Ironically, this realization came last summer while deeply ensconced in the music of a cadre of oft-mentioned, perennial fav 90’s producers like RAC, Phoenecia / Soul Oddity, Andy Lagowski, Klettermax, Pink Elln, Alex Cortex, Germ and the many aliases of Dave Campbell. Listening to something like Soul Oddity’s ‘Welcome Back to Earth’ or Klettermax’s ‘Spaceville’, I couldn’t help but feel that Futurism in Techno had peaked somewhere around 1996. And isn’t the whole idea of Techno that it’s the music of the future? Excuse the Fisher-ism, but what does it mean for the present moment when the future happened 25 years ago? Spoiler: nothing good.
I think many would say the Cutting Edge is alive and well in UK Bass-rooted Techno. Respect to those that butter their bread in that world, but the vast majority of the sound isn’t for me. I did Dubstep in 2008 and I know a little about Jungle and DnB. The wubs and rhythmic complexities may sound like the year 2500 but they aren’t anything new. I’d also venture to say the sound is on the verge of monoculture hegemony in a large section of the underground (just check your mix feed). But that’s a take I’ll leave in abbreviated form.
So, yeah… Putting the ‘tech’ back in Techno is something I’m quite concerned with in the age of dime-a-dozen retro emulating 12”s. Inspired by the cutting edge sounds of futures past, I’ve started a label to continue in that forward-facing tradition. DATA DISK will be my platform for music whose press releases will include words like ‘intelligent’, ‘megamind’, ‘dumb’, ‘incredibly dumb’, ‘dadaist’, ‘geometric’, ‘mutated’, ‘cyber’-something, etc.

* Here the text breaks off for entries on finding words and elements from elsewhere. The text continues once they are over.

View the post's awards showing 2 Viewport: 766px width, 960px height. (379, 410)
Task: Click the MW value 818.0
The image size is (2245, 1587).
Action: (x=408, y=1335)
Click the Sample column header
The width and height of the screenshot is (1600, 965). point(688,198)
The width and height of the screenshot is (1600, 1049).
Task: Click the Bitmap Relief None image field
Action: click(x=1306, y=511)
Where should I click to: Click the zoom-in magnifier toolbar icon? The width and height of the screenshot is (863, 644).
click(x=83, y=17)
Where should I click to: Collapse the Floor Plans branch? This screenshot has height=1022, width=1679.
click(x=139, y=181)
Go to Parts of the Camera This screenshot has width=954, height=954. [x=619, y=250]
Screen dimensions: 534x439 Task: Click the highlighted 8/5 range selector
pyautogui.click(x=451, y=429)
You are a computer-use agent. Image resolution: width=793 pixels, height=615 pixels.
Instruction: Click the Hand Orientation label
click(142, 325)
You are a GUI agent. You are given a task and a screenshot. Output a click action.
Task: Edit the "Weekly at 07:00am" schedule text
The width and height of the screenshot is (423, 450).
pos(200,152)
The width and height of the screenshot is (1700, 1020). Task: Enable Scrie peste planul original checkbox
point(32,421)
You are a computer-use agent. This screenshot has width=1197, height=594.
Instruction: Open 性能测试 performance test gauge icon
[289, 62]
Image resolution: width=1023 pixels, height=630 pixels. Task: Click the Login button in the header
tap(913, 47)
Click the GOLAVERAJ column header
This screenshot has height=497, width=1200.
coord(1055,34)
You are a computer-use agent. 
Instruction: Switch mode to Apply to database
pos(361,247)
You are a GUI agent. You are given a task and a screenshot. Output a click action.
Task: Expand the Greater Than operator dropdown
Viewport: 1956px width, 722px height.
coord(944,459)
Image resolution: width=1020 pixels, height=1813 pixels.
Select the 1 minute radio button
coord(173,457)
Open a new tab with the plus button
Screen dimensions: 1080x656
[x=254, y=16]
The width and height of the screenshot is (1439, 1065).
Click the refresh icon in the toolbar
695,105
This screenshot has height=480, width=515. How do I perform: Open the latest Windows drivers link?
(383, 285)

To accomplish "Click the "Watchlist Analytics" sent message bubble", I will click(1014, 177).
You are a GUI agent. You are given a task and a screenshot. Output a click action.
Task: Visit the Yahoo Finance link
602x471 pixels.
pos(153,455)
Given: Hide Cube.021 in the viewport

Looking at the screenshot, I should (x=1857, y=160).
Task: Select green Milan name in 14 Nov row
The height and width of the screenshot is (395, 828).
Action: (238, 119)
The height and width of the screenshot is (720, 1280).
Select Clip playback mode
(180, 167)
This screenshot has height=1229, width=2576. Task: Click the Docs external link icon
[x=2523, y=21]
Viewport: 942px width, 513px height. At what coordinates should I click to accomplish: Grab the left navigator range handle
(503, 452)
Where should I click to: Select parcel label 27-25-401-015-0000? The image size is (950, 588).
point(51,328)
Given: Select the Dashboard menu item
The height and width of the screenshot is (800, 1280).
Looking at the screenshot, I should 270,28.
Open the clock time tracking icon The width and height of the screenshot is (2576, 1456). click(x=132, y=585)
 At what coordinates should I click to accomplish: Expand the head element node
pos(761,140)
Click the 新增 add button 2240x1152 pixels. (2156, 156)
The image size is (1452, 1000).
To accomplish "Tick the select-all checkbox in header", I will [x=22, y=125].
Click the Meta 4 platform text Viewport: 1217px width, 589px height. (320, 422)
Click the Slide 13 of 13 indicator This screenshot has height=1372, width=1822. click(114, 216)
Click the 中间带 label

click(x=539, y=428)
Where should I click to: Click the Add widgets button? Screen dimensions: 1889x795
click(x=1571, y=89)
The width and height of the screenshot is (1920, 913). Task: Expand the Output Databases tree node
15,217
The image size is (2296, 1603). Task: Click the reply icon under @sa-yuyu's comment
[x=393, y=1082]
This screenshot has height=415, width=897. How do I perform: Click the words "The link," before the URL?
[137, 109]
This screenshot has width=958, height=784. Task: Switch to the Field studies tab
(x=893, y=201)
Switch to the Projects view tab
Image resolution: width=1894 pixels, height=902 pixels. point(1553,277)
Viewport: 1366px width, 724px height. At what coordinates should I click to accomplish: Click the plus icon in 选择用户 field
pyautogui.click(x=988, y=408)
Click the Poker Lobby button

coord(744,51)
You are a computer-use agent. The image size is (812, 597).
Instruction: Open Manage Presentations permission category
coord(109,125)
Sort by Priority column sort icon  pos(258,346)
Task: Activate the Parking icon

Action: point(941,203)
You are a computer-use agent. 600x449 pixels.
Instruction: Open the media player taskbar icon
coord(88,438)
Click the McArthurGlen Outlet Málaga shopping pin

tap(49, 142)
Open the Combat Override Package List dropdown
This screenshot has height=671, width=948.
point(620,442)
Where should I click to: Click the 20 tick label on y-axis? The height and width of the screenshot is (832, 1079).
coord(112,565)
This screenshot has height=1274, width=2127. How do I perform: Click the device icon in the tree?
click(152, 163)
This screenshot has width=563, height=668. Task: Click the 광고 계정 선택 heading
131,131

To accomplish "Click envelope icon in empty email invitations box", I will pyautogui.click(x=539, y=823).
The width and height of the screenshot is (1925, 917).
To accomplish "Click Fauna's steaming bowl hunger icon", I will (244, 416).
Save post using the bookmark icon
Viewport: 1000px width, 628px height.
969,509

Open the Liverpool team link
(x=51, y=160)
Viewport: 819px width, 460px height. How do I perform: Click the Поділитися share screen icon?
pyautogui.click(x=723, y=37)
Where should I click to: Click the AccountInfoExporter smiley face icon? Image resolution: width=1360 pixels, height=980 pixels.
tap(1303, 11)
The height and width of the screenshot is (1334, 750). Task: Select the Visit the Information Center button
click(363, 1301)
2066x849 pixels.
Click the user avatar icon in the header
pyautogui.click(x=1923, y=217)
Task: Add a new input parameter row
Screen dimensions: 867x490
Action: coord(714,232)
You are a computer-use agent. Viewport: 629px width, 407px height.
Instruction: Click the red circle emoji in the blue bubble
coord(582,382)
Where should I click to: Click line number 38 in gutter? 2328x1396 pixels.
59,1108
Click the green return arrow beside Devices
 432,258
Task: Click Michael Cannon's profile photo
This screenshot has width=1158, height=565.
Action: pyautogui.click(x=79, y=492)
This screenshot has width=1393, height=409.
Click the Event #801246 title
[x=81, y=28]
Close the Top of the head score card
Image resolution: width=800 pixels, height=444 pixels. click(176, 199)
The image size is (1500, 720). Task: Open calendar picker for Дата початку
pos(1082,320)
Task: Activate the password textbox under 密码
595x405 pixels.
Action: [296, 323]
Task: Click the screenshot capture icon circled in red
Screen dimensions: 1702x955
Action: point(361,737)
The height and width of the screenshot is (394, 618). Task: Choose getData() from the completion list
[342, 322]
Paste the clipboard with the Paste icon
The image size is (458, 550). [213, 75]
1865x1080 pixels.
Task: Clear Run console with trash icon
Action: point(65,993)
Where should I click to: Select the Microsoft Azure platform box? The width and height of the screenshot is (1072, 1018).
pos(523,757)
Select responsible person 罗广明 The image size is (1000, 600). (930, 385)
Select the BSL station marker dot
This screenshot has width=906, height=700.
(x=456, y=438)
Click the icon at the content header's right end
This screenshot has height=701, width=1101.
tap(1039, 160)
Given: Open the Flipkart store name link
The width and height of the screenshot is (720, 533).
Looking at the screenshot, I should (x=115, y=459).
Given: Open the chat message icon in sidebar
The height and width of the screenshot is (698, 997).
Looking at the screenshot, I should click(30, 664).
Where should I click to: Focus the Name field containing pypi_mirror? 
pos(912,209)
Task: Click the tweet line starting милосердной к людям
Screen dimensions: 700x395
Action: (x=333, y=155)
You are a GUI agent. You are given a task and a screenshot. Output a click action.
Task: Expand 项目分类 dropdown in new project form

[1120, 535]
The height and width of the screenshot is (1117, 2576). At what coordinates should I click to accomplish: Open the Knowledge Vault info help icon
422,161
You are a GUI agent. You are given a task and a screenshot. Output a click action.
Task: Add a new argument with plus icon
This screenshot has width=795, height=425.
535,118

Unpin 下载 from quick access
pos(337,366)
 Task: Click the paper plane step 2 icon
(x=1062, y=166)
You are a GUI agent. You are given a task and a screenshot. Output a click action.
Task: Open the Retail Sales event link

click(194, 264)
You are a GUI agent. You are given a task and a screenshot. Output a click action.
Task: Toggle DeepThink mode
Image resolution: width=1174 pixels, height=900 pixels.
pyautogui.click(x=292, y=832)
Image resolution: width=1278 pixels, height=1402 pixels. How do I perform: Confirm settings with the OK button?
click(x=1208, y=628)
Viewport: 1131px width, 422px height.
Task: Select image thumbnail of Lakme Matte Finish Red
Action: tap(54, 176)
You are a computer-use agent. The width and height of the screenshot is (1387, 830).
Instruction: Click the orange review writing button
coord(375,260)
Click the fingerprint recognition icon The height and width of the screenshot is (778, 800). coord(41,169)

DISK ONE is from Gladstone Deluxe, an artist (in the truest sense) of such varied skill and accomplishment that I feel truly humbled working with him on this project. Stone’s a percussionist and multi-instrumental composer who just snatched an MFA in Sound Art from Columbia and is headed off to Princeton to pursue a PhD in Music Composition. He’s performed as a soloist at the Kennedy Center, worked as a technical audio engineer, a software engineer and installation artist addressing concepts of rhythm, geometry, the black body and technology. Megamind indeed.
Spherical Intelligence is Stone’s first appearance on vinyl. The idea for the record came after watching three live performances recorded at his studio in West Harlem (check the YT vids here - highly rec’d!). These sprawling improvisations wove acoustic and electronic percussion, ambience and melody into forms that span the chasm from soundscape to advanced and intelligent club music. I sensed in each recording a club smash waiting to be unearthed. Thankfully, Stone had the stems from each session. Stone and I worked out floor-friendly arrangements that resulted in ‘Structure B’, ‘Incident / Congruency’ and ‘Pillars’. After much hemming and hawing on my end about obscure and OCD concepts like ‘coherency’, ‘flow’ and ‘DJ friendliness’ Stone shut me up and put the EP to bed with a fresh production, ‘Errant Core’. The result is an EP of cerebral, percussion-intensive music for the mind and body that, according to Stone, ‘reclaims and re-envisions the term “Intelligent Dance Music” from the Afrofuturist’s perspective’.
Besides working with fresh producers like Stone, DATA DISK presents me with the long-awaited opportunity to join forces with cyberspace homie, Rey Colino of Kalahari Oyster Cult and One Eye Witness fame. I’ve looked up to Colin as one of the exceedingly rare individuals who’ve managed to carve out a living in the always-risky field of pressing and selling records. ‘Nuff respect to this self-made impresario. One Eye Witness will be handling worldwide distribution for DATA DISK.
Spherical Intelligence is out now worldwide. Cop from your local shop, go-to online spot or support the label direct via the is / was Bandcamp, the exclusive home of DATA DISK digis.
PS. I’ve just submitted DISK TWO for release this fall. Teakup, a familiar name from the is / was universe, is back on the buttons. Expect a plate of freewheeling genre collisions whose moodboard includes Spiral Tribe, a single beaver-tail dreadlock, Titonton Duvanté, Archetype and Pad Thai.